Das meine ich völlig frei von Ironie und Zynismus und denke da nicht mal nur an Berlin oder Deutschland. Ob chinesische Kommunisten, rechtskonservative Israelis, die populistischen Italiener oder Österreicher, der spanische Sozialist Pedro Sánchez und selbst der eigentlich unbelehrbare und politikverdrossene Donald Trump, sie alle reagieren in einer Heftigkeit und Schnelligkeit auf die Bedrohung durch das Corona-Virus, dass es einem den Atem verschlägt.
Sie tun es, ohne groß Rücksicht auf die Wirtschaft zu nehmen. Ja, es werden Hilfsprogramme angekurbelt und das ist richtig so, doch angesichts der Pandemie, steht eindeutig der Mensch im Mittelpunkt. Der Schutz vor Erkrankung und nicht ökonomische Interessen. Die Kurse fallen, die Krankenhäuser werden voller. Der Welthandel und die Produktion wurden in die Schranken gewiesen. Das ist im Zeitalter der Globalisierung und des allmächtigen Kapitalismus eine Überraschung.
Corona-Misere: Nicht komplett vorbereitet auf solch eine Pandemie
Natürlich kann man mit einer Portion Zynismus feststellen, dass solche Maßnahmen und politischen Anstrengungen erst dann zum Zuge kommen, wenn die Bedrohung uns Europäer betrifft. Wenn die „Erste Welt“ im Visier steht, dann geht es plötzlich. Von Kitas bis zu Landesgrenzen wird alles dicht gemacht, Menschen ins Home Office geschickt. Das öffentliche Leben steht still. Zumindest weitgehend, sieht man von den Prenzlauer Bergern ab, die am Wochenende noch dichtgedrängt vor einer Hipster-Eisdiele anstanden.

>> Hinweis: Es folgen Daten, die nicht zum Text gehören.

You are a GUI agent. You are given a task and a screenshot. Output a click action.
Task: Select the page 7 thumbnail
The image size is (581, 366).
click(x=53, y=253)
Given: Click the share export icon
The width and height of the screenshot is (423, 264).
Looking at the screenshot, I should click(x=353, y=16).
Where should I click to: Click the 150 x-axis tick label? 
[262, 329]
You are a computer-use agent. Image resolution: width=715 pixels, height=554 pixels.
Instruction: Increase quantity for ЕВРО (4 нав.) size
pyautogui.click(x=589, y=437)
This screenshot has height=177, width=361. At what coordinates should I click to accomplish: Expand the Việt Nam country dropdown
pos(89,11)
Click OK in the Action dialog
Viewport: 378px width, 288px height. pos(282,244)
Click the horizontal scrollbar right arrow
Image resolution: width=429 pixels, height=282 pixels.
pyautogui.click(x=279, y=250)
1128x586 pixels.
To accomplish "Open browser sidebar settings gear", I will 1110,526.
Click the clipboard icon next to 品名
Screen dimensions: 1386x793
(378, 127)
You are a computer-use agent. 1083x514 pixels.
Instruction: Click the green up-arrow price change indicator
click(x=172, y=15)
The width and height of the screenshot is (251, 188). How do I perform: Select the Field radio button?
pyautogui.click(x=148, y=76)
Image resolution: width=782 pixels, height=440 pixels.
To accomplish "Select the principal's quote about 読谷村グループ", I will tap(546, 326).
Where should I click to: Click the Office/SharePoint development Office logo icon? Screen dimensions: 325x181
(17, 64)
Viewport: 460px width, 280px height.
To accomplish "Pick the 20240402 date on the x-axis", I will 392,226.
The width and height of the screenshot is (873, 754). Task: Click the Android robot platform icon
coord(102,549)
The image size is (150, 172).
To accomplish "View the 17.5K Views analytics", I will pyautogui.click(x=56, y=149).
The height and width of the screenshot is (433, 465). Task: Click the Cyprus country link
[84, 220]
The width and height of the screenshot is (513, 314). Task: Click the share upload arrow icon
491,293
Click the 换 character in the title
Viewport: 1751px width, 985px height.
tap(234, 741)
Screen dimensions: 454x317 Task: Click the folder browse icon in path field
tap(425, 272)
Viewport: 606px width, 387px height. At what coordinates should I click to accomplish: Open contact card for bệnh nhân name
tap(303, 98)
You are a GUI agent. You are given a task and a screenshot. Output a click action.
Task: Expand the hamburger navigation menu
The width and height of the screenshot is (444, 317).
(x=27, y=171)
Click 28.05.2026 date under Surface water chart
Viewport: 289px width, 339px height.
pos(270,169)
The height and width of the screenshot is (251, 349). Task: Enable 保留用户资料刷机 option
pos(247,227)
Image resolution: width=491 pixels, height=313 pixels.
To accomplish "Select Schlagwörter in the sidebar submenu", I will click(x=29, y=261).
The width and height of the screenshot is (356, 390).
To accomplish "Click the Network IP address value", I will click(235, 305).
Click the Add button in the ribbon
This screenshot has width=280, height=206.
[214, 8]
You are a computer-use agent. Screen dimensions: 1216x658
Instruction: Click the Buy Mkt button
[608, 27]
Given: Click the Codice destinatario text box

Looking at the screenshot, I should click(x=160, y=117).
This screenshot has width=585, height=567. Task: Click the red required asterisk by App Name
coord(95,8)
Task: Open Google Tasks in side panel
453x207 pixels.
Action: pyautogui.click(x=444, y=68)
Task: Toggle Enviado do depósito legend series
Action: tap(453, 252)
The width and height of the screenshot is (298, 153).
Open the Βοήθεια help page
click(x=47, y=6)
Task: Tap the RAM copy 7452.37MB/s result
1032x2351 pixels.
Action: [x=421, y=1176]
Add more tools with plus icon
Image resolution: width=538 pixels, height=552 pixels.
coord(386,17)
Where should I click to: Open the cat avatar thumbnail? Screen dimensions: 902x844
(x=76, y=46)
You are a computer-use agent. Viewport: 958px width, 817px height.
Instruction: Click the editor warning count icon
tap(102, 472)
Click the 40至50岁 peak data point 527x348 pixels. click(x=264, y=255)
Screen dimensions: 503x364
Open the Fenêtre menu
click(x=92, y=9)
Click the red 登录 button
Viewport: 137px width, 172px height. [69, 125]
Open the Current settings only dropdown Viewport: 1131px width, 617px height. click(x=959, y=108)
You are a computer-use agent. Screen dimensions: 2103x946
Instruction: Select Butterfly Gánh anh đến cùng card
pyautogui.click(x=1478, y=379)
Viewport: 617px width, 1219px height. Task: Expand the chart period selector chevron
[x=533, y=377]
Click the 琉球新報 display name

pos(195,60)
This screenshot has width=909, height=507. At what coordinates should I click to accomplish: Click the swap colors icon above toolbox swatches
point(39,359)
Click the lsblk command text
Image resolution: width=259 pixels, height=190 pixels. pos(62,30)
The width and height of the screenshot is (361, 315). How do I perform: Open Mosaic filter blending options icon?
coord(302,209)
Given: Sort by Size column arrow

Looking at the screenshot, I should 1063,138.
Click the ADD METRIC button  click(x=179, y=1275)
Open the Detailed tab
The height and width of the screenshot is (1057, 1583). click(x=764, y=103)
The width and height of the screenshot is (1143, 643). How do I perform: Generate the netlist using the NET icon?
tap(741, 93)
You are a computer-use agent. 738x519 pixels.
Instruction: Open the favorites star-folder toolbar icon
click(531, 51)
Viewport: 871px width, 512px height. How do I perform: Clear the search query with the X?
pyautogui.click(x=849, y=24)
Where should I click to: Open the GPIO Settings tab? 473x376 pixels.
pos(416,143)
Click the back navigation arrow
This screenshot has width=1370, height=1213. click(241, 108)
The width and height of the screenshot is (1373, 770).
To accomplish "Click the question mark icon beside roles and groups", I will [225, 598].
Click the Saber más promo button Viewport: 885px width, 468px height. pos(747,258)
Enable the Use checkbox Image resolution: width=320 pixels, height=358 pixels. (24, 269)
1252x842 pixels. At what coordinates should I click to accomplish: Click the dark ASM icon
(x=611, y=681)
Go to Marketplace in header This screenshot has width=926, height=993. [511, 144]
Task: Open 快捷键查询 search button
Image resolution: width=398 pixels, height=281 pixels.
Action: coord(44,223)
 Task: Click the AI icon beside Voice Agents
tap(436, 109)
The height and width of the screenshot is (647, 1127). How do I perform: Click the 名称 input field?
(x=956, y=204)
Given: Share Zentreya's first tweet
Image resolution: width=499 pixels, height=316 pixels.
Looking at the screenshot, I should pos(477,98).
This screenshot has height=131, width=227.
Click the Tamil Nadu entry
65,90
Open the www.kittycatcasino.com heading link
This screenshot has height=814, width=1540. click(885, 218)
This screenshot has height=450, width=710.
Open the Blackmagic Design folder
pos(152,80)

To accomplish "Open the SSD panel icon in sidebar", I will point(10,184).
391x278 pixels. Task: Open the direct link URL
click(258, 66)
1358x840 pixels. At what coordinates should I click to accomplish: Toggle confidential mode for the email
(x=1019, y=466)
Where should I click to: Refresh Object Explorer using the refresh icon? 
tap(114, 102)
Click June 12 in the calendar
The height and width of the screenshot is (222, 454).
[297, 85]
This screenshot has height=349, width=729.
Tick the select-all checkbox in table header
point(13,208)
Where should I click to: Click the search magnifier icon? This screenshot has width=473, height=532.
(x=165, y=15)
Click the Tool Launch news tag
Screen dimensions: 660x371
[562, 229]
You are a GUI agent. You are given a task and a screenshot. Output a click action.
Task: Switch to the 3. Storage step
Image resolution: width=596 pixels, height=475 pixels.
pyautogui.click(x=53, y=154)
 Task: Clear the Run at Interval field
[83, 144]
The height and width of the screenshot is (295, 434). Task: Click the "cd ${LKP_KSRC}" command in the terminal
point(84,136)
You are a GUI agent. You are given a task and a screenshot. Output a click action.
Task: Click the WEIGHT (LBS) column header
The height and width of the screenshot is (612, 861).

Es wird gehandelt und auf Experten gehört. Das ist kein ausdrückliches Lob an eine bestimmte Partei oder politische Strömung. Sicherlich werden auch stellenweise Fehler begangen oder dumme Dinge gesagt und ja, wir sind als Gesellschaft nicht zu hundert Prozent auf eine Krise dieser Größenordnung vorbereitet. Mein Eindruck ist dennoch, dass die Politik, damit ist auch ausdrücklich der Berliner Senat gemeint, trotz der immensen Herausforderung und der einhergehenden Überforderung, alles tut, was man tun kann. Und dass dies, zumindest in Berlin, besonnen und dennoch durchgreifend geschieht.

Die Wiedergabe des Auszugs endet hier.